June 3rd, 2009 4 comments

Ryan, my mentor from when I was at MoCo, wrote an excellent article on spriting a few days ago. Man, I miss all the good conversations…that’s what I get for not subscribing to the webdev feed. That’s all changed now.

I have an interesting history with spriting. For both of my internships (Mozilla and Yahoo), one of my first projects was to sprite sites (AMO & Yahoo! Real Estate, respectively). AMO is still using my work (for now), and YRE long ago gave up on rounded corners, and have few icons now, so spriting is more or less useless for them now.

I guess that qualifies me to weigh in a bit. I’m not going to talk about the memory usage or anything on the client-side past delivery for two reasons. First: size in RAM has a tiny impact on page-loads compared to downloading for most users. Second: I’m horrible unqualified to talk about how web browsers load and store images in ram. Not my field.

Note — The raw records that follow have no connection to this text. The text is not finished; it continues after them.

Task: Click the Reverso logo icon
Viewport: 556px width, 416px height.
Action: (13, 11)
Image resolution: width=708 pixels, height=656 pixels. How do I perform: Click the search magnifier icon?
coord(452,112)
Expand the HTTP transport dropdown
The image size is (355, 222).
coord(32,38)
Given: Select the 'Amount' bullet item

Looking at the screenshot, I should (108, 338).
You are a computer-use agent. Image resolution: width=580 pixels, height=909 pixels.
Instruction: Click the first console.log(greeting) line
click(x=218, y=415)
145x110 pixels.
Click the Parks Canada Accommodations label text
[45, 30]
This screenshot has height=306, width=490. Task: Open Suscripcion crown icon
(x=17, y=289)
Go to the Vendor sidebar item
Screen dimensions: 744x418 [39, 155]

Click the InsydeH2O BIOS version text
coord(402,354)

There are some issues (many fixable) with spriting:

  • In both instances of spriting I got an email a few months after I left the company asking me where my source sprite file was located. Once it was due to me not putting the file in the right place, but the fact still remains that a source sprite file is one more thing to lose, and losing it is pretty annoying.
  • Not everyone knows how to compress images properly. If you do it wrong, you’ll end up with a huge PNG file that is worse than a bunch of small files.
  • Spriting removes any connection between CSS styles and the images they are associated with. If I want to know what a class with a background image looks like, I have to either find a reference to it on the site, or figure out where the hell -123px -72px is. It’s more or less obfuscating your CSS.
  • repeat-x or repeat-y images need to span the whole width/height of the sprite…they should have their own sprite files (if you have enough of them)
  • Like Ryan said, images that are supposed to be near the left of an element (i.e. they need an arbitrary amount of space to the right of them) should be at the right side of the sprite. This makes an internationalized site that supports right-to-left text (an insanely difficult thing to achieve, and something which many MoCo sites do impressively well) much more difficult. It’s very frustrating to discover halfway through that your sprites show up wrong in RTL. Not many sites need to worry about this, but it’s annoying if you do.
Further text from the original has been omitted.